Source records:
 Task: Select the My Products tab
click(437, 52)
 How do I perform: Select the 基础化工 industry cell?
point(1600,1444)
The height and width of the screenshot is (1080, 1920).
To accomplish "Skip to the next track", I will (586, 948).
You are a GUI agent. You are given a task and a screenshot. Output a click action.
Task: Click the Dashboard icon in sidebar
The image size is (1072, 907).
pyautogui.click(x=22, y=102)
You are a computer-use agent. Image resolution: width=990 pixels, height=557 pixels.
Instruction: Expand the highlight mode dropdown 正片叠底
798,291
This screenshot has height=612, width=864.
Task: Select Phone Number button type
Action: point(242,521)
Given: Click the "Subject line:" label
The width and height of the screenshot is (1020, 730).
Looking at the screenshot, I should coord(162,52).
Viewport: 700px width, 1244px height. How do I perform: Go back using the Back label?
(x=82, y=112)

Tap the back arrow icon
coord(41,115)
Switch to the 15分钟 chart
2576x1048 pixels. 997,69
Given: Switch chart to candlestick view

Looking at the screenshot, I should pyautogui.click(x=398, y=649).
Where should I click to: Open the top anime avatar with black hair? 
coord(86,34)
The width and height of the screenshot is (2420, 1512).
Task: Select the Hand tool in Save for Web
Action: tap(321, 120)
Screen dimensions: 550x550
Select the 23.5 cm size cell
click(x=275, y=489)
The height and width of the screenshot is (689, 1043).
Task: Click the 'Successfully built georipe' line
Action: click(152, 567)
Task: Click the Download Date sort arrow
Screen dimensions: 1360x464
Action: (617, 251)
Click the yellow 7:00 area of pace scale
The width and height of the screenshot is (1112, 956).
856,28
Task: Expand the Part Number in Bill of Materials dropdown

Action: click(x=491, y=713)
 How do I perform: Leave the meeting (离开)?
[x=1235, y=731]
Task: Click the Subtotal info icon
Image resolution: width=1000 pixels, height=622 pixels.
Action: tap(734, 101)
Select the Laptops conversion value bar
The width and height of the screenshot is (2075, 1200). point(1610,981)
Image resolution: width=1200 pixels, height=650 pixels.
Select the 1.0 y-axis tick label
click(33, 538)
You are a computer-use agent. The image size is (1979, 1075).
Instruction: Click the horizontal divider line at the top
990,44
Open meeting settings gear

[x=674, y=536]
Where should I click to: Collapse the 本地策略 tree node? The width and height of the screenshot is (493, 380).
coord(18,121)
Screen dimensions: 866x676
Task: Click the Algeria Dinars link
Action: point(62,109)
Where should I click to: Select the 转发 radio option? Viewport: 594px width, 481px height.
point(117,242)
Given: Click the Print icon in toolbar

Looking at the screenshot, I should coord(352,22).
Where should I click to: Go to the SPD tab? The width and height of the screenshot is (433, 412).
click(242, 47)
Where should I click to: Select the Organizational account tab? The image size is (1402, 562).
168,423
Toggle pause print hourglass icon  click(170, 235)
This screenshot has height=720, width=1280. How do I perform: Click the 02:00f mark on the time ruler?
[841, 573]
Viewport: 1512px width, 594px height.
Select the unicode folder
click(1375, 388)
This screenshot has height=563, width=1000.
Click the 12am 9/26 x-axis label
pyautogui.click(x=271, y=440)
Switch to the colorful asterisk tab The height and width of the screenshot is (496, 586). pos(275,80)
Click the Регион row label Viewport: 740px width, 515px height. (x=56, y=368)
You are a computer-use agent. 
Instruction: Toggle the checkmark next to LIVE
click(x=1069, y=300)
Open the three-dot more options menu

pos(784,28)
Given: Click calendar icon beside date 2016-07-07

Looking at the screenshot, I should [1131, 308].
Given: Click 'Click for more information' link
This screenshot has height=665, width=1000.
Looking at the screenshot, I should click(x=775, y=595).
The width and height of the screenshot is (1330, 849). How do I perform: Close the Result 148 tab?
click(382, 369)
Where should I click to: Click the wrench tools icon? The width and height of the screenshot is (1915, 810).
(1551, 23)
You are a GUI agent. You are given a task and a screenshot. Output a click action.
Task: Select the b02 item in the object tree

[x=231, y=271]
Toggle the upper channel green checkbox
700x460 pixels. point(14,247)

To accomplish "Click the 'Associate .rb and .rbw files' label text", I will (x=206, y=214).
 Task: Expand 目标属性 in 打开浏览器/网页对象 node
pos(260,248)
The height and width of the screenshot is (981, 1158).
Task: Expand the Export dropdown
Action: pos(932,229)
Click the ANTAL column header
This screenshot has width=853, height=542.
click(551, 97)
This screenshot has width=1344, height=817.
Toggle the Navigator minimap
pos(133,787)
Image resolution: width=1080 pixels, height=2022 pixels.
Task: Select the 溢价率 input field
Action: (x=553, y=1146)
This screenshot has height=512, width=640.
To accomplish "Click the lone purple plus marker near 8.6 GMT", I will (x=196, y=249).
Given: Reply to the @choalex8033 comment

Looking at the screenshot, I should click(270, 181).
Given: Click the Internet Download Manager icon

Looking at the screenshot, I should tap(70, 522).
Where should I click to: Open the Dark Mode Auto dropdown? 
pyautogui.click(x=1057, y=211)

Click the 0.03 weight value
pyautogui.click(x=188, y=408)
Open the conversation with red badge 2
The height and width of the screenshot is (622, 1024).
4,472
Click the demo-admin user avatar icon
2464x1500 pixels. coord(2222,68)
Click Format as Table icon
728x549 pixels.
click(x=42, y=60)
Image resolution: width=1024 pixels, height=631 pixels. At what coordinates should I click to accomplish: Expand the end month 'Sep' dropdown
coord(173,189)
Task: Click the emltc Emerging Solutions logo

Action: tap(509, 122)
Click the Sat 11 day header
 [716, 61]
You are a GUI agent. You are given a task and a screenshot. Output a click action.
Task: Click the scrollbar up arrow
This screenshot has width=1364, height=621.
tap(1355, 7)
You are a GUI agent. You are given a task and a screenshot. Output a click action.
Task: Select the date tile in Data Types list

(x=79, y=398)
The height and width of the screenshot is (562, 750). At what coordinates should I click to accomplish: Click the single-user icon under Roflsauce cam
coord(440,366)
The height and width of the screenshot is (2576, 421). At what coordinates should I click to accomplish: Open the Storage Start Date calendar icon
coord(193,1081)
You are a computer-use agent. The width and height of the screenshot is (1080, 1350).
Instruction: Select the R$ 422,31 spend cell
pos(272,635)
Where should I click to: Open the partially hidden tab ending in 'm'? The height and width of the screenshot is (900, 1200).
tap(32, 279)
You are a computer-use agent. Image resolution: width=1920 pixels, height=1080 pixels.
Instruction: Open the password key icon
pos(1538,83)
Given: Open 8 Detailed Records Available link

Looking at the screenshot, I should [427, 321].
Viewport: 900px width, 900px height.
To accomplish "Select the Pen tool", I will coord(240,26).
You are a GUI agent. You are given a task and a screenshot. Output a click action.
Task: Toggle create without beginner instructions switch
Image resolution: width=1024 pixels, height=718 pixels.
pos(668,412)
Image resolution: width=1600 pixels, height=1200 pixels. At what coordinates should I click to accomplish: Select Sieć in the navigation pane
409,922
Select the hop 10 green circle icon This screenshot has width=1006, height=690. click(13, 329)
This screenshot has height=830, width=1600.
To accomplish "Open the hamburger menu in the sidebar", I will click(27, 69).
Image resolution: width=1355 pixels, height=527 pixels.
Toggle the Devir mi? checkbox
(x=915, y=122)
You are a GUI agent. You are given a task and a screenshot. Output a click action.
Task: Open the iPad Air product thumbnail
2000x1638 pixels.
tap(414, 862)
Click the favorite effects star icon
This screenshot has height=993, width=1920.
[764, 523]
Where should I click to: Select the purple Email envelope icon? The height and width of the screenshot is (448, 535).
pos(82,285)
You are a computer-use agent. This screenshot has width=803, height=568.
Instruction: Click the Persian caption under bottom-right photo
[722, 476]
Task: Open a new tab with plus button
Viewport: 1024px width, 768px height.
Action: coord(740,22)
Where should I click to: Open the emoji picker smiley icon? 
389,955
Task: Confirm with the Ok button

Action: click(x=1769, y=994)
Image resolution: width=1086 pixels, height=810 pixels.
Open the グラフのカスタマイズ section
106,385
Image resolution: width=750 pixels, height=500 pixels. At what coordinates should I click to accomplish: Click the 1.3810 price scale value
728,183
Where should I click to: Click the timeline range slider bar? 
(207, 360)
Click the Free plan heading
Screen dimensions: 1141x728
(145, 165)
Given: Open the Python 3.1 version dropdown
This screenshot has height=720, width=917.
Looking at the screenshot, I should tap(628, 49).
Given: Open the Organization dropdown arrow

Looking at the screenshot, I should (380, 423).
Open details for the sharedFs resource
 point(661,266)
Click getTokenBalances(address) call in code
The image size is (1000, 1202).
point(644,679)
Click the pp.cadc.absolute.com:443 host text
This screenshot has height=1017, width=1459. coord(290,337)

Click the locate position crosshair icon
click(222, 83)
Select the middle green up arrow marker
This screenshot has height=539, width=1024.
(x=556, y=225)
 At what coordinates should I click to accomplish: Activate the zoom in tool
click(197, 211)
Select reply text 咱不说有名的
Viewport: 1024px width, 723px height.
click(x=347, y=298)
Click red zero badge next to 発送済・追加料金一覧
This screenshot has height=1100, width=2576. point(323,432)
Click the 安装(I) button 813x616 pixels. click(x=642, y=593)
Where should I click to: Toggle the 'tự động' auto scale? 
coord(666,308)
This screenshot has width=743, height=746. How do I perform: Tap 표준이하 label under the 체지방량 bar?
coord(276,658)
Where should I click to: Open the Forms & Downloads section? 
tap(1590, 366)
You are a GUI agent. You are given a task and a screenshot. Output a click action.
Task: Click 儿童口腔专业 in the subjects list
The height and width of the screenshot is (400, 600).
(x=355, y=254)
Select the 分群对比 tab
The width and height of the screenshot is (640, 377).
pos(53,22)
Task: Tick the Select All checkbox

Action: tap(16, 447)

Short exercise: Lay out the lines running from the line with "Where should I click to: Open the Forms" to the line with "tap(1590, 366)", both included, as a JSON list of strings with one string per line and blank lines omitted.

Written answer:
[
  "Where should I click to: Open the Forms & Downloads section? ",
  "tap(1590, 366)"
]